The 2026 World Cup in the United States, Mexico, and Canada is set to kick off on 11 June at the Azteca Stadium. This tournament, ten years in the making, will span 39 days, 16 host cities, 104 matches, and a 6,000-mile stretch from Mexico City to Vancouver to Boston. It is not just the largest sporting event ever staged but the largest event period, by almost any metric.

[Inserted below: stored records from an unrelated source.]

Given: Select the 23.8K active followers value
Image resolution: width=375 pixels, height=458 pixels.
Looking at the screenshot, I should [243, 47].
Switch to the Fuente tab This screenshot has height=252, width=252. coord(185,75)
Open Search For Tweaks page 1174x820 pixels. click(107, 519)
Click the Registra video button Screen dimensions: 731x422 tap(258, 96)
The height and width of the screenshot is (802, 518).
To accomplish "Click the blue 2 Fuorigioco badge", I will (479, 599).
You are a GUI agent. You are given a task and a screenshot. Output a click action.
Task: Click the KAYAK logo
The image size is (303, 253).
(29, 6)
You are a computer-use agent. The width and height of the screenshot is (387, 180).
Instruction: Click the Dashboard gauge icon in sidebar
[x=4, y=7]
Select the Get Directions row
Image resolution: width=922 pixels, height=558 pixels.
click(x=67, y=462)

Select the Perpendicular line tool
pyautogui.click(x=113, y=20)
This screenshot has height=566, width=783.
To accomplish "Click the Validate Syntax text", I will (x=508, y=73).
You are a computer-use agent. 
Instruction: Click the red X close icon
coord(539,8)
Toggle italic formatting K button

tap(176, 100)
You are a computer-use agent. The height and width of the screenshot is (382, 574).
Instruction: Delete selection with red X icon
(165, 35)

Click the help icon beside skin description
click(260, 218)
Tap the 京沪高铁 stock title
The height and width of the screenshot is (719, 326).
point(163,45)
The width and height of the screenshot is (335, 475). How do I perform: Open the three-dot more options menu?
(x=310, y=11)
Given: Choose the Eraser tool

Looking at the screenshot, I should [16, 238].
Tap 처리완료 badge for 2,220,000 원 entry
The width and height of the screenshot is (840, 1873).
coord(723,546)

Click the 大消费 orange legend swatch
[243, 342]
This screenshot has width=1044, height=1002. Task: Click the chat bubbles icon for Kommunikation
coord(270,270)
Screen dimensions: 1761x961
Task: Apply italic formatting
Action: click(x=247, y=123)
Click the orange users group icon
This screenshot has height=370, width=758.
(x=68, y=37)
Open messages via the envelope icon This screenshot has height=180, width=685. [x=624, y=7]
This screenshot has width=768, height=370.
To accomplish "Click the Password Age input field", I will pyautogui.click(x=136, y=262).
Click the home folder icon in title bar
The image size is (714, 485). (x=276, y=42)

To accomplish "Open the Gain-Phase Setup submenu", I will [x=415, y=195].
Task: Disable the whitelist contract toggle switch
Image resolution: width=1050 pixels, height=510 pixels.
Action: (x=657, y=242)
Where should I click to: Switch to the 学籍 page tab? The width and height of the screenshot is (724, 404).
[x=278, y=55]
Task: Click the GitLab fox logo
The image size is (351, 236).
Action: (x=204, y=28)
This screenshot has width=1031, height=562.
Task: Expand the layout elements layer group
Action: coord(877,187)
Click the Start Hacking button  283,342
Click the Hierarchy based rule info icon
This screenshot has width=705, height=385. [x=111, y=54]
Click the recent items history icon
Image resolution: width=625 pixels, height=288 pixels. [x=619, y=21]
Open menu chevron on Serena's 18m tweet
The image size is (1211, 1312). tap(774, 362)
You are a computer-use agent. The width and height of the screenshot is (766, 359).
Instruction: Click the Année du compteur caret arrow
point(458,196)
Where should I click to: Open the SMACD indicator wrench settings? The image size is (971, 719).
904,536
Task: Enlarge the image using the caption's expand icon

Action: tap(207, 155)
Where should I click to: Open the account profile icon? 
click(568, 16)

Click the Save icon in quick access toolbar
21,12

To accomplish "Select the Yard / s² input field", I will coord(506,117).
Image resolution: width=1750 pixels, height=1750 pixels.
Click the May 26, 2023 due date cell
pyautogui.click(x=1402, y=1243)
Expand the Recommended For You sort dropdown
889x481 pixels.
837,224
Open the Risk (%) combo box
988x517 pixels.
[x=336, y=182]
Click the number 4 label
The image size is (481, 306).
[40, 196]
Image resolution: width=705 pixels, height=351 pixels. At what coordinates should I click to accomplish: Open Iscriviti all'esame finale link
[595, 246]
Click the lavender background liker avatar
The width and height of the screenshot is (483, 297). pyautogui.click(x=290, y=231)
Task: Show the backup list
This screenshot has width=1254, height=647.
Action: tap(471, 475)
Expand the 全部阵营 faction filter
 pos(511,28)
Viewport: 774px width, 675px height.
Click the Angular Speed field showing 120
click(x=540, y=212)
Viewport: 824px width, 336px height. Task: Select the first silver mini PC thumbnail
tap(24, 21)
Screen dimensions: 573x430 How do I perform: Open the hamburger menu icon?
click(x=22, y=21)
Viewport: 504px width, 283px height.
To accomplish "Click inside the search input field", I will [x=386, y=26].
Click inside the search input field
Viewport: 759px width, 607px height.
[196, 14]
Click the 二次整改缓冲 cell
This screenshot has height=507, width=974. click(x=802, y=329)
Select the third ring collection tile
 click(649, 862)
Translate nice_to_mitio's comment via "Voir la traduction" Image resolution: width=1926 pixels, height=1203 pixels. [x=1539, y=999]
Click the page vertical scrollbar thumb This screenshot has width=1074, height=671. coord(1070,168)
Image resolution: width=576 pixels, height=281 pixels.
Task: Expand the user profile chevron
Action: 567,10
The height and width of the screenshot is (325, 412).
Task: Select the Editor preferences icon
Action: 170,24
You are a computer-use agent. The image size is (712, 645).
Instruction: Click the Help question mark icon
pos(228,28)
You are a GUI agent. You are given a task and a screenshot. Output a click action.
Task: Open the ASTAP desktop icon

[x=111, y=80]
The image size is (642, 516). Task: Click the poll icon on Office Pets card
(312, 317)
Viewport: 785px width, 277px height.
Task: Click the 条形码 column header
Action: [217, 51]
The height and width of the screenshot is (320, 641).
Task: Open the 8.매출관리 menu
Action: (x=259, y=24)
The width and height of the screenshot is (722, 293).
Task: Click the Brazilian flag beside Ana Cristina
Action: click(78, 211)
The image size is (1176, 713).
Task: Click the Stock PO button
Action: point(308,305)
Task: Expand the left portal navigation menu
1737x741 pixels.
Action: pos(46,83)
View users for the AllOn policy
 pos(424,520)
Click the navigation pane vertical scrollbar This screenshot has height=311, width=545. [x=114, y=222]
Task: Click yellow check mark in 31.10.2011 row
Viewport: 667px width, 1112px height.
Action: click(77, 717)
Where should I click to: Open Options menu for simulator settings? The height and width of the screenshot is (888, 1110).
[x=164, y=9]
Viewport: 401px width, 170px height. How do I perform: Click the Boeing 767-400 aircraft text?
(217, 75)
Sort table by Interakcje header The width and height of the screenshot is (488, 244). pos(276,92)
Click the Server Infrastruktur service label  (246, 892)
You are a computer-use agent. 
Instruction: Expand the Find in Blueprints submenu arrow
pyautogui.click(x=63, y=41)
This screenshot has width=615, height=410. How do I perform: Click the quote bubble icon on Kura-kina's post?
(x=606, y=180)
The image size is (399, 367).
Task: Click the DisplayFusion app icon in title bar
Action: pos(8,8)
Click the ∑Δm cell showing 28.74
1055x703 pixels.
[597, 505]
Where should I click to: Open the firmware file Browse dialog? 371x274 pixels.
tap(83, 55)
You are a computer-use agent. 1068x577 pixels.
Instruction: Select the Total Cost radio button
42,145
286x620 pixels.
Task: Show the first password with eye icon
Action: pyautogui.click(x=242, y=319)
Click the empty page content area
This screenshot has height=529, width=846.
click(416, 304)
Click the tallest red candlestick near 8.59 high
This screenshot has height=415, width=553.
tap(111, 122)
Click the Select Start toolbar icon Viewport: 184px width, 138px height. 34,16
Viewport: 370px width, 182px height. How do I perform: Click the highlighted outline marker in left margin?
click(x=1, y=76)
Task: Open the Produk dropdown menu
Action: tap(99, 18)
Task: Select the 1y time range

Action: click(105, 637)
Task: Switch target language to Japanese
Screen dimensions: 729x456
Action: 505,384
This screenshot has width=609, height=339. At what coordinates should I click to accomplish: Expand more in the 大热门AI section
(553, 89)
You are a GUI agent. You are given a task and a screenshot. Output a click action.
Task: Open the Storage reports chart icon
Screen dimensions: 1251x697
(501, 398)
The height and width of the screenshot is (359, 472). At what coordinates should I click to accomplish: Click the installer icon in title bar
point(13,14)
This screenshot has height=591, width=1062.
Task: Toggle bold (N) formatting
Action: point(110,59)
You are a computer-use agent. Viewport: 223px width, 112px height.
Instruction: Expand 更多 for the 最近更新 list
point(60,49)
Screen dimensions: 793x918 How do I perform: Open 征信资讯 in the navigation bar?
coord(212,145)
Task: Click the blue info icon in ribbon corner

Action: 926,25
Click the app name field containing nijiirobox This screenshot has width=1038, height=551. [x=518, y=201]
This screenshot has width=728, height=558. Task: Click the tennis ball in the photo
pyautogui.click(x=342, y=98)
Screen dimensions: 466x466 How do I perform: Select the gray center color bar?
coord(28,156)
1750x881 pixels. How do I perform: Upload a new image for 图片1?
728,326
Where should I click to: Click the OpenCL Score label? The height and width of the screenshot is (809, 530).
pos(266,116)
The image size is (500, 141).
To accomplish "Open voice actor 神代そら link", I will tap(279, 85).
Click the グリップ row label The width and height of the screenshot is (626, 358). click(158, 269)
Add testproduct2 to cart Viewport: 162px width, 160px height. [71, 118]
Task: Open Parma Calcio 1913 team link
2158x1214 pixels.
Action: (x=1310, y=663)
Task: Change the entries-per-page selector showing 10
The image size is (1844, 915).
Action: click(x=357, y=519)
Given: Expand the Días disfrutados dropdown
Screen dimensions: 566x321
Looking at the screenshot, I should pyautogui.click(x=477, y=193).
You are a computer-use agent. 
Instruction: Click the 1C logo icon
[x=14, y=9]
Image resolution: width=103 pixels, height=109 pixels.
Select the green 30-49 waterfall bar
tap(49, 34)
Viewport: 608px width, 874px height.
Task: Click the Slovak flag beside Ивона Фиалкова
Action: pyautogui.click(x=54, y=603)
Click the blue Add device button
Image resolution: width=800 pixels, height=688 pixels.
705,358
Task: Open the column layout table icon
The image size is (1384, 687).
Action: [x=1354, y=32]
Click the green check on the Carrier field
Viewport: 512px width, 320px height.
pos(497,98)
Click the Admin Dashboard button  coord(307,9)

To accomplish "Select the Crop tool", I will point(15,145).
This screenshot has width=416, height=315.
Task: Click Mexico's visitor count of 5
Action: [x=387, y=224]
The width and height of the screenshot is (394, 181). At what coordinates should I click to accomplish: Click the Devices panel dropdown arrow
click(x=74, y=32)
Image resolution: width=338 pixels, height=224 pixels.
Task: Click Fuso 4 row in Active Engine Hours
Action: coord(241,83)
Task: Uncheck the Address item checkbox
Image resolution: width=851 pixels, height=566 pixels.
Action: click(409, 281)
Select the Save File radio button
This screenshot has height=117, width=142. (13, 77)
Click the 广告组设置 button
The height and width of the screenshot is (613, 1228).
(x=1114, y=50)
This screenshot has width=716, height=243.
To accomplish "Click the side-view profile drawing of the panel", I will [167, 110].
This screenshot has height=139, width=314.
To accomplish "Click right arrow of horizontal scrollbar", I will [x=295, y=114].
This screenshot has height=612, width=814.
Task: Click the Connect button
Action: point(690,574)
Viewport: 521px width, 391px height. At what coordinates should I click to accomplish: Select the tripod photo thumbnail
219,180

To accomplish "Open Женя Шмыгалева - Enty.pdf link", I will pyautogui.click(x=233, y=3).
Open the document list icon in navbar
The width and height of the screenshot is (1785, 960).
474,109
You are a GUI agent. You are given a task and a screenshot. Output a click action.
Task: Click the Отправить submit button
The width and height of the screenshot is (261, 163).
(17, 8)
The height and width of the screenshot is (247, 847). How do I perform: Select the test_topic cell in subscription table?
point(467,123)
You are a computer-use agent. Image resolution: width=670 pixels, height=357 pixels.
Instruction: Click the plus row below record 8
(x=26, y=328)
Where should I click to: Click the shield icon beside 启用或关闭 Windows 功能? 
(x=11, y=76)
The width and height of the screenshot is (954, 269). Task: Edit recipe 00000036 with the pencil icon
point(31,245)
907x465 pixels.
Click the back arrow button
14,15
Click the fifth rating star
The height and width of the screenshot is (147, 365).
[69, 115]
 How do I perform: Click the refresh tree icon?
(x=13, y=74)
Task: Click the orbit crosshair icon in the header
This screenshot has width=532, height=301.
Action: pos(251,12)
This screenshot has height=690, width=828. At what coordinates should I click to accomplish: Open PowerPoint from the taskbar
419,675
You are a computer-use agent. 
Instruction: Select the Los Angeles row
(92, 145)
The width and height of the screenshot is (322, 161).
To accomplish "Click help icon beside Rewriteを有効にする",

The Spectacle and the Controversy
This World Cup is being overseen by Gianni Infantino, a man with a messiah complex who has transformed FIFA into a one-man deal with the devil. Under his leadership, football has become an active player in Trumpism, cosying up to despots and leveraging the flood of cash to shore up his own position. The tournament is estimated to generate $80 billion in global economic output, roughly equivalent to the GDP of Belarus, but it also comes with vertiginous travel costs and premium seats for the final approaching $33,000 at face value.
The End of Many Things
The 2026 World Cup feels like the end of football as the people's game, the end of any sense of scale in staging such events, and the end of football consumption in its old form. It provides a window on America at the end of its own century, still the heart of global culture but exhausted and gripped with wild energies. The tournament is an act of economic violence, designed to tell you that you are nothing but a set of passive eyeballs.
The Teams and the Talent
France have the best squad, Spain have talent and a system, and Portugal have the world's most famous man, Cristiano Ronaldo. Brazil and Argentina are obvious choices for historic and talent reasons. Brazil have a great goalkeeper, a very good defence, and elite attack, with Carlo Ancelotti as manager. Morocco are a very good team, and Norway have a striker with 55 goals in 49 games. England are third favourites, with a strong chance of reaching the final stages, especially with Thomas Tuchel as manager.
The Allure of the Game
Despite the controversies, the World Cup remains the greatest show on earth. Lionel Messi now lives in Florida and is still a genius. The US has a football culture, and the tournament will be a spectacle impossible to ignore. Whether America still works as a country is a question that will be answered as the world watches.